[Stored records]
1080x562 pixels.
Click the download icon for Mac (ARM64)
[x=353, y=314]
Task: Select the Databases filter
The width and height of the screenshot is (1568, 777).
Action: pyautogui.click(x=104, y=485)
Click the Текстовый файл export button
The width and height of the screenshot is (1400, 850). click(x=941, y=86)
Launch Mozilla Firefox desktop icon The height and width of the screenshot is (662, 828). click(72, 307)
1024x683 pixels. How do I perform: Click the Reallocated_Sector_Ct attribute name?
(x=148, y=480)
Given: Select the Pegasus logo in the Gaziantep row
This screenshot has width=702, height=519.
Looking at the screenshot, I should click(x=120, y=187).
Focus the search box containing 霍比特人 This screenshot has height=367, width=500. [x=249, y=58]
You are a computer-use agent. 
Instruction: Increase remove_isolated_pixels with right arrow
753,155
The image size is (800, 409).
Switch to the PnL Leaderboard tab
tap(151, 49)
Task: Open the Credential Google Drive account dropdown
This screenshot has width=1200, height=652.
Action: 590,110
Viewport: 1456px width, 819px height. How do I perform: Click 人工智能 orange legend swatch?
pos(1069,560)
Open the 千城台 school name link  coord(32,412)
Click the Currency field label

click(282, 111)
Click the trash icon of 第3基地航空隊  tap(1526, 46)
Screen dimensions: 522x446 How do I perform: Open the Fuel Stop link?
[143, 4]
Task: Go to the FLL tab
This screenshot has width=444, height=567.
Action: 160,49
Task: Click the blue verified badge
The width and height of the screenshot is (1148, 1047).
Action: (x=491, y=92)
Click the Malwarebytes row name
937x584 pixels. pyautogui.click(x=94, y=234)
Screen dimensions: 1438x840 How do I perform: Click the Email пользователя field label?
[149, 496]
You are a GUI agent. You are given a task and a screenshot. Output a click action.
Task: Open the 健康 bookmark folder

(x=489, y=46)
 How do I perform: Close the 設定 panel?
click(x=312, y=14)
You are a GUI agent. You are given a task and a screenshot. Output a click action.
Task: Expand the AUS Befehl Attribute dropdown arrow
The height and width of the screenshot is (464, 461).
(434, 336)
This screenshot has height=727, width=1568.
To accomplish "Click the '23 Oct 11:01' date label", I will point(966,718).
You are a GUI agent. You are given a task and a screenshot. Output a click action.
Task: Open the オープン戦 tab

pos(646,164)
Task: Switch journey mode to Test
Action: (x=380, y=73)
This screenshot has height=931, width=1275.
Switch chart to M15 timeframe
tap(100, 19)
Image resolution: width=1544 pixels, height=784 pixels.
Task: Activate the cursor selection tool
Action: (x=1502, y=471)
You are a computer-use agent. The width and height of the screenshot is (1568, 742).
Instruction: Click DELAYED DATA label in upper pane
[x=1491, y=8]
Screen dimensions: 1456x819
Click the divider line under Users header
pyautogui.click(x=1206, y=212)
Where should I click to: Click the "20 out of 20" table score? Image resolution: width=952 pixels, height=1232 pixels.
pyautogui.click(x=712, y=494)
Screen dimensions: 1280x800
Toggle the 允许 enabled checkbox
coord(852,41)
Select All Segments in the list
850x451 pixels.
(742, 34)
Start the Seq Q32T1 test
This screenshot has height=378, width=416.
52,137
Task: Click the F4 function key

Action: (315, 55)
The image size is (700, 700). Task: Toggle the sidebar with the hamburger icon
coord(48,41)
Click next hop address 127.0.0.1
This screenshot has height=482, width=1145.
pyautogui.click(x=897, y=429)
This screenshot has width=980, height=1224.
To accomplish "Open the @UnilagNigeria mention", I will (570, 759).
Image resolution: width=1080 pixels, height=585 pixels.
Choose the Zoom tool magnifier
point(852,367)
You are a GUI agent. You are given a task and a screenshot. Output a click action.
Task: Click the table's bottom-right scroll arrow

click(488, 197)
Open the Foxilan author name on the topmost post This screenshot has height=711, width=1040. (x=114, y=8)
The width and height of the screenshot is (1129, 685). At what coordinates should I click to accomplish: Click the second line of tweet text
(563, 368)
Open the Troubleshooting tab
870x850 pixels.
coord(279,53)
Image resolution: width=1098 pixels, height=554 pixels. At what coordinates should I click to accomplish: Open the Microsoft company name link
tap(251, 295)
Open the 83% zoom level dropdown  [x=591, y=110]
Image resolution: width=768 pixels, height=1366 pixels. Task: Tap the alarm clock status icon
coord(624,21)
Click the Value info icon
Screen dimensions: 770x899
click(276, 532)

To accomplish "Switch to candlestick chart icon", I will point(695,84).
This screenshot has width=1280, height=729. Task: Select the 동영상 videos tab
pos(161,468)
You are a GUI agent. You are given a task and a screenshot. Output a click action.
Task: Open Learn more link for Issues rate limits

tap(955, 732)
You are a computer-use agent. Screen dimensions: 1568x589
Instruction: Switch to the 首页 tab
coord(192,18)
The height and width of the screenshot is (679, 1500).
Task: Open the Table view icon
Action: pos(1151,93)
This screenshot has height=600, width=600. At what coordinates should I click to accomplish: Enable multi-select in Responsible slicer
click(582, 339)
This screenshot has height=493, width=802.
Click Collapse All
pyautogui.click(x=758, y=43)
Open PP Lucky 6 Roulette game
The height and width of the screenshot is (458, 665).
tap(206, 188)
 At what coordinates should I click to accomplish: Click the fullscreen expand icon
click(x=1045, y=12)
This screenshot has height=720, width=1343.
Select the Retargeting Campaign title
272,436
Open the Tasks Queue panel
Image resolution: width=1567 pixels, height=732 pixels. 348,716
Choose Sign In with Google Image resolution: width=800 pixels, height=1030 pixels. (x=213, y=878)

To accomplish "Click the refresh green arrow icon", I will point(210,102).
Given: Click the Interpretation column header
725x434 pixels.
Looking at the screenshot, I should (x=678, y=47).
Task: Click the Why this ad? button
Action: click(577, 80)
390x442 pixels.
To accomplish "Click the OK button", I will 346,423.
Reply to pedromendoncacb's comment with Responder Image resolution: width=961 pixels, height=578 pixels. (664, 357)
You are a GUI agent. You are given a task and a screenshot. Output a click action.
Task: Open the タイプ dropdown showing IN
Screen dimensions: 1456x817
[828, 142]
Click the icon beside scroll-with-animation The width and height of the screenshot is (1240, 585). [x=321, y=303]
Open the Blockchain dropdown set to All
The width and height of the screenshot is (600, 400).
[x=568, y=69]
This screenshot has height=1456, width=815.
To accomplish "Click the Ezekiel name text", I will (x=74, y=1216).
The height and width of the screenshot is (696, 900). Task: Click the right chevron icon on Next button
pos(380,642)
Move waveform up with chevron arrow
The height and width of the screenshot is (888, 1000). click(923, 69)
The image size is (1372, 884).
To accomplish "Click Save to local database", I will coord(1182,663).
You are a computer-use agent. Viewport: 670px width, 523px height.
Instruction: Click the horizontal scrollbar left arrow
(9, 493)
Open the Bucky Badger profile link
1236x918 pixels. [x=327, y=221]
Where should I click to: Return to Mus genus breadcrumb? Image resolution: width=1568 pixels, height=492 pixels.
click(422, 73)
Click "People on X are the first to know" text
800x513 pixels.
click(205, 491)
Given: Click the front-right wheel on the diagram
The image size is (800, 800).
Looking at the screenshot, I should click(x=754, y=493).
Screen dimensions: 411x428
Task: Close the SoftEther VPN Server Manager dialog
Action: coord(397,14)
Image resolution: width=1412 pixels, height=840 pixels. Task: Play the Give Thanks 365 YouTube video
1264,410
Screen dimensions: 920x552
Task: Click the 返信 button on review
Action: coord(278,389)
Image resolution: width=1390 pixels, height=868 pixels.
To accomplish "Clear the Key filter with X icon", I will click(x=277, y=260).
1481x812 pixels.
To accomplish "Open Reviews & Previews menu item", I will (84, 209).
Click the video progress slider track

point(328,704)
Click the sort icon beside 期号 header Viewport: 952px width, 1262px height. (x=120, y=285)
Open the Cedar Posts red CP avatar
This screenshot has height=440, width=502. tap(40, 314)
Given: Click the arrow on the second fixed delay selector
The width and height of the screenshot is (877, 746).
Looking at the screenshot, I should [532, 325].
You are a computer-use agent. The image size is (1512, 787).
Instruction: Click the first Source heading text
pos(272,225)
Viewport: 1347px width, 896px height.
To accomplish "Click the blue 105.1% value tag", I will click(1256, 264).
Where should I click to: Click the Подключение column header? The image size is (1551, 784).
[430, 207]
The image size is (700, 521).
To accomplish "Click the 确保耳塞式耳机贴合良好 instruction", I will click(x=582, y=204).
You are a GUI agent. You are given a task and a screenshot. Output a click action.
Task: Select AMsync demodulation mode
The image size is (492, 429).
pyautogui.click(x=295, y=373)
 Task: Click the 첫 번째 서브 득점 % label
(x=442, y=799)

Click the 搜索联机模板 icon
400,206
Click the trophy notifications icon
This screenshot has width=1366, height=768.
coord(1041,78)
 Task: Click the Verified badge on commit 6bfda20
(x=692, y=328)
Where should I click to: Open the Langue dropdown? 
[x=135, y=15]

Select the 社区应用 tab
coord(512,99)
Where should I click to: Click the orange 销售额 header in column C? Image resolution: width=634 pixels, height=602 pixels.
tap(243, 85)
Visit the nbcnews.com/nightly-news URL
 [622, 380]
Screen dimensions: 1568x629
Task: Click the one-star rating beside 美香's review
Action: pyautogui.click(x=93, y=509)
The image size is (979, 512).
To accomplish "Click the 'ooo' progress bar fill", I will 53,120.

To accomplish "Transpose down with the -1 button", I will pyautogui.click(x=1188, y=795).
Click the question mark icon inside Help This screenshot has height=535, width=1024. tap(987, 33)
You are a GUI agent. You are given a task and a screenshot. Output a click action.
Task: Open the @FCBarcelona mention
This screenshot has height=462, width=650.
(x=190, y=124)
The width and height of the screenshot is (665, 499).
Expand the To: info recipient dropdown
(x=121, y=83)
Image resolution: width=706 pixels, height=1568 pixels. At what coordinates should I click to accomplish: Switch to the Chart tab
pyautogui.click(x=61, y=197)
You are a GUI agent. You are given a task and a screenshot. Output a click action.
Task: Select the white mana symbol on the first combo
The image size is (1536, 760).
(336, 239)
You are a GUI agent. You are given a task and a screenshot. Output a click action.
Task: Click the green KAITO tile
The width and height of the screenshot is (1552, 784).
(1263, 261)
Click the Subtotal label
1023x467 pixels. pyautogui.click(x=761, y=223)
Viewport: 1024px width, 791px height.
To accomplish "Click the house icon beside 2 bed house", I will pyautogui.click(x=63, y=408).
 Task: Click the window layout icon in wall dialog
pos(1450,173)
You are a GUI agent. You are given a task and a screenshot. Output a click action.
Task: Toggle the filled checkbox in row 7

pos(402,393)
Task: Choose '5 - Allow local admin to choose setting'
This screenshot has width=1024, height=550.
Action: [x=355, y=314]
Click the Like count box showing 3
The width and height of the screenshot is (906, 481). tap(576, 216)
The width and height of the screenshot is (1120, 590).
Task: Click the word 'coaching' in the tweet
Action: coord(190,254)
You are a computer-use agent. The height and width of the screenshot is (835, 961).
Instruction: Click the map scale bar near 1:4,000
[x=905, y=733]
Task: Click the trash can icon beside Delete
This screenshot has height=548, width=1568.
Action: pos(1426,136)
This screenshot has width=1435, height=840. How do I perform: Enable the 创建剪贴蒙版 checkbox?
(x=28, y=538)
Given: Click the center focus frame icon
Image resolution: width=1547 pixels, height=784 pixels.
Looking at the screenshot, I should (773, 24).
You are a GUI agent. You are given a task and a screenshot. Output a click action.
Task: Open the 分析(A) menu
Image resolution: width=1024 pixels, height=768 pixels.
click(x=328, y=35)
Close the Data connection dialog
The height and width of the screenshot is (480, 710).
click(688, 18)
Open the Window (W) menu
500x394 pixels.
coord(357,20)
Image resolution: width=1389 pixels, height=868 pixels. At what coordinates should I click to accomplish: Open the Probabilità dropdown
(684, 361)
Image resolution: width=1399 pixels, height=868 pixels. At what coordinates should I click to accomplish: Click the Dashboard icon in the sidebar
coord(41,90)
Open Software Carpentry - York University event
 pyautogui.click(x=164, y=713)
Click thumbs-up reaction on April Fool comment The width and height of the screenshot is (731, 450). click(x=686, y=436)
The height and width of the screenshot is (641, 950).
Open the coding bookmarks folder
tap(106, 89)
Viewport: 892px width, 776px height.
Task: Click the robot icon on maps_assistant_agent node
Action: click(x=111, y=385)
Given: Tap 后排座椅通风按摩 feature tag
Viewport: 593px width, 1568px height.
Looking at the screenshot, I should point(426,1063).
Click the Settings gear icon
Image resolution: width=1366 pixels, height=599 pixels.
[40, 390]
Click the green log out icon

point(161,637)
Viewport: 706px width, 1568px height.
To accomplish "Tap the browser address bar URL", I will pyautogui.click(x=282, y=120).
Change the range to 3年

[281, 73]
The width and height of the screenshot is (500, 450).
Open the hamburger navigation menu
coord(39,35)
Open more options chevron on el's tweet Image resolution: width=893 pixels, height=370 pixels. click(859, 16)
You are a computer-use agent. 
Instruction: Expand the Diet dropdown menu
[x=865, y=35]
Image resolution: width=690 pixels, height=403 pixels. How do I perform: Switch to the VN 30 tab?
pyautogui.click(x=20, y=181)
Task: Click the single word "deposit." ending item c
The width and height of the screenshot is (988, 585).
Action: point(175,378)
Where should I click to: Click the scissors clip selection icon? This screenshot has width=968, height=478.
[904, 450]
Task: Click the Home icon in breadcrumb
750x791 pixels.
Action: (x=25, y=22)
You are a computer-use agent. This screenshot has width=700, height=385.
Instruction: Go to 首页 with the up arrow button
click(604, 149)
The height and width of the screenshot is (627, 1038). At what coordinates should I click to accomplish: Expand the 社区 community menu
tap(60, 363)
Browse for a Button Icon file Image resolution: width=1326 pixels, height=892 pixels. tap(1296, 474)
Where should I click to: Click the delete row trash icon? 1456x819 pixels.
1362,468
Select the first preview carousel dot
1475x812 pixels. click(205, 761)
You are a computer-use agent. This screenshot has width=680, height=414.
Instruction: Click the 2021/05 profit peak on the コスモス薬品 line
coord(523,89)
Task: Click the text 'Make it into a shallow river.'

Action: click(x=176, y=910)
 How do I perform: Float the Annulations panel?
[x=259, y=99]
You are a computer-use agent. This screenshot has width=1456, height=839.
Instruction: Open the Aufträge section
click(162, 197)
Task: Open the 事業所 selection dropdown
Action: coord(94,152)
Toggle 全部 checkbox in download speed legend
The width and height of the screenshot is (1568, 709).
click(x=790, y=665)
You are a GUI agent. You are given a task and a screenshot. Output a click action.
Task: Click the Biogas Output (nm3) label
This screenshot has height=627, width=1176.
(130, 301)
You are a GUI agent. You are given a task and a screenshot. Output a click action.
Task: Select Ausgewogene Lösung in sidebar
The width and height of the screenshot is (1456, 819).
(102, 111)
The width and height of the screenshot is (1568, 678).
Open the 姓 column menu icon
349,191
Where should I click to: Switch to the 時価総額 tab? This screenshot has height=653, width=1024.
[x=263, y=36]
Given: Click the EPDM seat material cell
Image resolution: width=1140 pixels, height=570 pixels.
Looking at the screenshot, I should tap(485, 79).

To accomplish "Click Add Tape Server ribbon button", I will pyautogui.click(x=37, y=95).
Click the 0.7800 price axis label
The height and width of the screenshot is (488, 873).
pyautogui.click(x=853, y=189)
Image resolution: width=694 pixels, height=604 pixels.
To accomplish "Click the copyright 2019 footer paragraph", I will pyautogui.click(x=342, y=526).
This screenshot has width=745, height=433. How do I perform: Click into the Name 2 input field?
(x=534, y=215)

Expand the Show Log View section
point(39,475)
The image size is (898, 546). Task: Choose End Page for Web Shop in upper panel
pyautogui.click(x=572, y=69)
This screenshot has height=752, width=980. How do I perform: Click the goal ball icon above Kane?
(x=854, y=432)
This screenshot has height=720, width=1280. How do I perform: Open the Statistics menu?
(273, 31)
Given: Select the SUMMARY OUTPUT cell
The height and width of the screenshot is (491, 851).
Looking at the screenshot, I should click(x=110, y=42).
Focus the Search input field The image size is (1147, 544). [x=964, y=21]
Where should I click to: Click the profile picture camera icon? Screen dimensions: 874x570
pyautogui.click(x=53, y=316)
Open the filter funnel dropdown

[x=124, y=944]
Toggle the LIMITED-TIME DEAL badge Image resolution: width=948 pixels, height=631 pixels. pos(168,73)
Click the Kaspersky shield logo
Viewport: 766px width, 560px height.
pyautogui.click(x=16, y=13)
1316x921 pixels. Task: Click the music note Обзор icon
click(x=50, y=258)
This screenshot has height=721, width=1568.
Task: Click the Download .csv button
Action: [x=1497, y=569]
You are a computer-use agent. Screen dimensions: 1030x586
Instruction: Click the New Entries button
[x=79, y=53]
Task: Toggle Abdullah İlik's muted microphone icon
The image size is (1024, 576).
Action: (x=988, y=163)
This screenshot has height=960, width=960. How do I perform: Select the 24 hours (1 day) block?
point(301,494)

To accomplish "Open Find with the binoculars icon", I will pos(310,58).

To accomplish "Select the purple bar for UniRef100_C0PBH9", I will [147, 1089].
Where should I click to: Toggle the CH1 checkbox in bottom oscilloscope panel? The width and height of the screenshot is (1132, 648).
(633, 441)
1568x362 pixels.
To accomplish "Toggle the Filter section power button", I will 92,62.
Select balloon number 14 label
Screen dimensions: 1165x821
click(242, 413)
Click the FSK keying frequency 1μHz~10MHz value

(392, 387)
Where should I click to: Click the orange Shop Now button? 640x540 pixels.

- [How to complete this task]
Copy out the lines of the data where the word "mention" can be found.

- [Response below]
To accomplish "Open the @UnilagNigeria mention", I will (570, 759).
Task: Open the @FCBarcelona mention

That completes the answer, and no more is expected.